▶ _问题描述_
请将下面数据中从含有“Screen dimensions: 1020x536”的那一行起，到含有“[x=1065, y=188]”的那一行止的全部内容原样照抄，首尾两行均包括在内。

▶ _数据_
==================================================

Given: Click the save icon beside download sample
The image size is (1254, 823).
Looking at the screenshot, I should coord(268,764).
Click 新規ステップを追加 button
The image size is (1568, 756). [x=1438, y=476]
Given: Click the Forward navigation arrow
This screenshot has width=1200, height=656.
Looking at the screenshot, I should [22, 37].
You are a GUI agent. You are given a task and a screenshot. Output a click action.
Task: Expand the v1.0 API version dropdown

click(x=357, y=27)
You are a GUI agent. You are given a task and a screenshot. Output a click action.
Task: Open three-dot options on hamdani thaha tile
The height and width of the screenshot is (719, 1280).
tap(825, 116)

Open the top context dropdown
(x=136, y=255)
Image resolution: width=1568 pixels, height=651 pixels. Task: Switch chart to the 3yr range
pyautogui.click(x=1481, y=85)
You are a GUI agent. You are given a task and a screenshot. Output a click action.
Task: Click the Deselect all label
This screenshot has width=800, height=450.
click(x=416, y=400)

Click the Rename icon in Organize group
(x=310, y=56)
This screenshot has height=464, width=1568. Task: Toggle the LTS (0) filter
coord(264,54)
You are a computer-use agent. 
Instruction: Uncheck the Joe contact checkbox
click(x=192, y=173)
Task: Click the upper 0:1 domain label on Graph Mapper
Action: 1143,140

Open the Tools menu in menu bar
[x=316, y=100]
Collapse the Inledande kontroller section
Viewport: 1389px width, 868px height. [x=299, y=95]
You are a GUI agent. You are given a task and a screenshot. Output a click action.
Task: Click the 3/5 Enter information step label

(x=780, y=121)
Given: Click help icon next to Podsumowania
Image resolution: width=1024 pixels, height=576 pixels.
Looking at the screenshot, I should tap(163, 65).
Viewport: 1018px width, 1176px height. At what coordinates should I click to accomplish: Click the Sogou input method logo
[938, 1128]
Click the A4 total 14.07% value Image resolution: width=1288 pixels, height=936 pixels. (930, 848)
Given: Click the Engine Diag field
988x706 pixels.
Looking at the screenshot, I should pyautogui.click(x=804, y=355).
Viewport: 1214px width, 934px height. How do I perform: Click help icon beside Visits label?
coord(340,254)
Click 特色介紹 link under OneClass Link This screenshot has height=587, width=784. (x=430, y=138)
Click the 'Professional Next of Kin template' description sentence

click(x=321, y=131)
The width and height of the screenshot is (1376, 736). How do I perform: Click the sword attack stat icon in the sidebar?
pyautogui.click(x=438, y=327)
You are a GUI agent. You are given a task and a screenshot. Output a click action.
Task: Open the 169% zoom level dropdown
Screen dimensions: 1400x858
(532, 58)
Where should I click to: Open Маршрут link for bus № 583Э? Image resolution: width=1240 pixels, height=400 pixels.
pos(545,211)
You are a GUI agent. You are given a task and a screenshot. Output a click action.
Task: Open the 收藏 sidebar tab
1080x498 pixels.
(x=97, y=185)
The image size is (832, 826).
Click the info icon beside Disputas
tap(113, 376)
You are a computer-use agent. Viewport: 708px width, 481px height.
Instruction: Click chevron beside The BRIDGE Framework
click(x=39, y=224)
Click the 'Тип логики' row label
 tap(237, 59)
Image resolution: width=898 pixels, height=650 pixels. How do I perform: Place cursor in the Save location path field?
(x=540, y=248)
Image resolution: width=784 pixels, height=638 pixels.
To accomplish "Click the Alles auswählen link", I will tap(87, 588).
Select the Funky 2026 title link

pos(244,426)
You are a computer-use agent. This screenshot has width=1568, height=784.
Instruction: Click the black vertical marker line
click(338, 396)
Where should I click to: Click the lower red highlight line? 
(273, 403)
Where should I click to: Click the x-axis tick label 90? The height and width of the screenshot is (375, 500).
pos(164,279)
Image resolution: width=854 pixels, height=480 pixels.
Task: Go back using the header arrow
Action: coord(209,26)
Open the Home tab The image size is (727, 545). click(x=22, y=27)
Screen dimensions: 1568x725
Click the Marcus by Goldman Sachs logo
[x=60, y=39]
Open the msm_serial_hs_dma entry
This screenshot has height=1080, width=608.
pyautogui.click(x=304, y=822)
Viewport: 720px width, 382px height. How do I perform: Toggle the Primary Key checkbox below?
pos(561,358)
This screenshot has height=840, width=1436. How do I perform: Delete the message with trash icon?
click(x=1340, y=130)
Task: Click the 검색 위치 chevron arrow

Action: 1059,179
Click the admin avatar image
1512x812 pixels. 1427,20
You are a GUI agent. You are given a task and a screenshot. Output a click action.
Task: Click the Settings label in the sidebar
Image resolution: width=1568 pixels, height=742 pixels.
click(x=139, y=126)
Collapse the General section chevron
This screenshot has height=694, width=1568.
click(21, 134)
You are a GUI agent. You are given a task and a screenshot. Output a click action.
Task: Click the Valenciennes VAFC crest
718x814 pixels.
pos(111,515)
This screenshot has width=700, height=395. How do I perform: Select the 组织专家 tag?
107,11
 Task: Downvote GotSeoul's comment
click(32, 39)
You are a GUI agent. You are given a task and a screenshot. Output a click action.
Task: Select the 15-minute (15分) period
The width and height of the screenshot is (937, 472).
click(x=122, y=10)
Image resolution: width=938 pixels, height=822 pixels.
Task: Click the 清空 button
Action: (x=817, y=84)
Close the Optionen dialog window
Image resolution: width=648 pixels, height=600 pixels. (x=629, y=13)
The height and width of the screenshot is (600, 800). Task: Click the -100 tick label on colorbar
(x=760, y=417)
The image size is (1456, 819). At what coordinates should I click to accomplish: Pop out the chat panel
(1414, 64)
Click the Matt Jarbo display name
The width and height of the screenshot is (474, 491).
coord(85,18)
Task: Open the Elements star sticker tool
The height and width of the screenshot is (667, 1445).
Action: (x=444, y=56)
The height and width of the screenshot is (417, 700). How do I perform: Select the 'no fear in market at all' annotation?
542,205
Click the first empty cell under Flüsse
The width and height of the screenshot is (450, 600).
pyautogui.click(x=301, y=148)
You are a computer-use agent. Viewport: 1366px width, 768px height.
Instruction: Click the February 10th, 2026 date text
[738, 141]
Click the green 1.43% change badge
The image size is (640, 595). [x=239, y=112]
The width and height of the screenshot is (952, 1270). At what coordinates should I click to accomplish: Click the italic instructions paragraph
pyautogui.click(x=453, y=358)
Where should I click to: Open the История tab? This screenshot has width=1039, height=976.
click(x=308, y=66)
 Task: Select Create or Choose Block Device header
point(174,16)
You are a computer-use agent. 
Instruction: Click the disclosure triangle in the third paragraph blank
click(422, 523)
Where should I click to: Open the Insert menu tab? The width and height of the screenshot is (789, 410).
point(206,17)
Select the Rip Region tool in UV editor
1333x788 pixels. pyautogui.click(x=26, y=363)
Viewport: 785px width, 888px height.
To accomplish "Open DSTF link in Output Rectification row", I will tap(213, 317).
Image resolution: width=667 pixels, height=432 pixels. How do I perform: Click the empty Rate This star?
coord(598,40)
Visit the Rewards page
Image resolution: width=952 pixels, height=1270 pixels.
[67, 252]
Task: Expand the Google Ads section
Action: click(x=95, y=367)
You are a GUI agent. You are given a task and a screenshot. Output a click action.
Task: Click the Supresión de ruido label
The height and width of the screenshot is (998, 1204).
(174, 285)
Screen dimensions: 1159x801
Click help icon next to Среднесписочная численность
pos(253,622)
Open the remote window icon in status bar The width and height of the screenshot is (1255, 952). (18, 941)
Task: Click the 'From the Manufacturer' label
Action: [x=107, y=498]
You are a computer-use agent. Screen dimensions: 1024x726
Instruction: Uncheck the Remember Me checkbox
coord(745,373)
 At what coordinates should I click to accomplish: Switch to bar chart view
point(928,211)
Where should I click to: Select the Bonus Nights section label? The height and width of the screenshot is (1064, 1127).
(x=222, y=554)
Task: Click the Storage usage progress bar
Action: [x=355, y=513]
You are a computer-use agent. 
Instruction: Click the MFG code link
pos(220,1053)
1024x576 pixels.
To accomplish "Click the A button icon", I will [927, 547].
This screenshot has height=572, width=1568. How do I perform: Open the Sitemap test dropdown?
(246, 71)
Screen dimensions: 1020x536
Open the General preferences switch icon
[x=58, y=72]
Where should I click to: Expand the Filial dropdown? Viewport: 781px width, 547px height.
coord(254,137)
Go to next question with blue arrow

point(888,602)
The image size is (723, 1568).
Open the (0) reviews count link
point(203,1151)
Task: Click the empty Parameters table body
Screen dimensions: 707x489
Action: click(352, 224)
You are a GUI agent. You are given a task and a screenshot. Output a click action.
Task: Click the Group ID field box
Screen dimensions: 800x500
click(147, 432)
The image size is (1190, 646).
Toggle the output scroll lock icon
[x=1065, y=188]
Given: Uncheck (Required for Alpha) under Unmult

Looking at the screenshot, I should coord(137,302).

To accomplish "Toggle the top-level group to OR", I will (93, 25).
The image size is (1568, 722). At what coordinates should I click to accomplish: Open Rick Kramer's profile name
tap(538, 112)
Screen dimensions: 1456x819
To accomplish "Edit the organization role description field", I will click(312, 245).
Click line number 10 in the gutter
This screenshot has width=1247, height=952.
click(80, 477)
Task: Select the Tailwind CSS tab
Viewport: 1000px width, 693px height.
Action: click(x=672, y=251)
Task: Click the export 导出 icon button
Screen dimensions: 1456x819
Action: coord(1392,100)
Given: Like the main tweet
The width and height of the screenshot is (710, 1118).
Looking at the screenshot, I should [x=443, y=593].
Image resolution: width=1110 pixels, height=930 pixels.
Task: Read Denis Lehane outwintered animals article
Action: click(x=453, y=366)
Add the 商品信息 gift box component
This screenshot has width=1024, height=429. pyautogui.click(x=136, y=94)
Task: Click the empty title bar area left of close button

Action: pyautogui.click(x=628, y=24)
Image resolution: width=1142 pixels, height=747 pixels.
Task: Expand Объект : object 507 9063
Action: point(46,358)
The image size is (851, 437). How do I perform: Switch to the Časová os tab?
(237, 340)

==================================================

▶ _本题结果_
Screen dimensions: 1020x536
Open the General preferences switch icon
[x=58, y=72]
Where should I click to: Expand the Filial dropdown? Viewport: 781px width, 547px height.
coord(254,137)
Go to next question with blue arrow

point(888,602)
The image size is (723, 1568).
Open the (0) reviews count link
point(203,1151)
Task: Click the empty Parameters table body
Screen dimensions: 707x489
Action: click(352, 224)
You are a GUI agent. You are given a task and a screenshot. Output a click action.
Task: Click the Group ID field box
Screen dimensions: 800x500
click(147, 432)
The image size is (1190, 646).
Toggle the output scroll lock icon
[x=1065, y=188]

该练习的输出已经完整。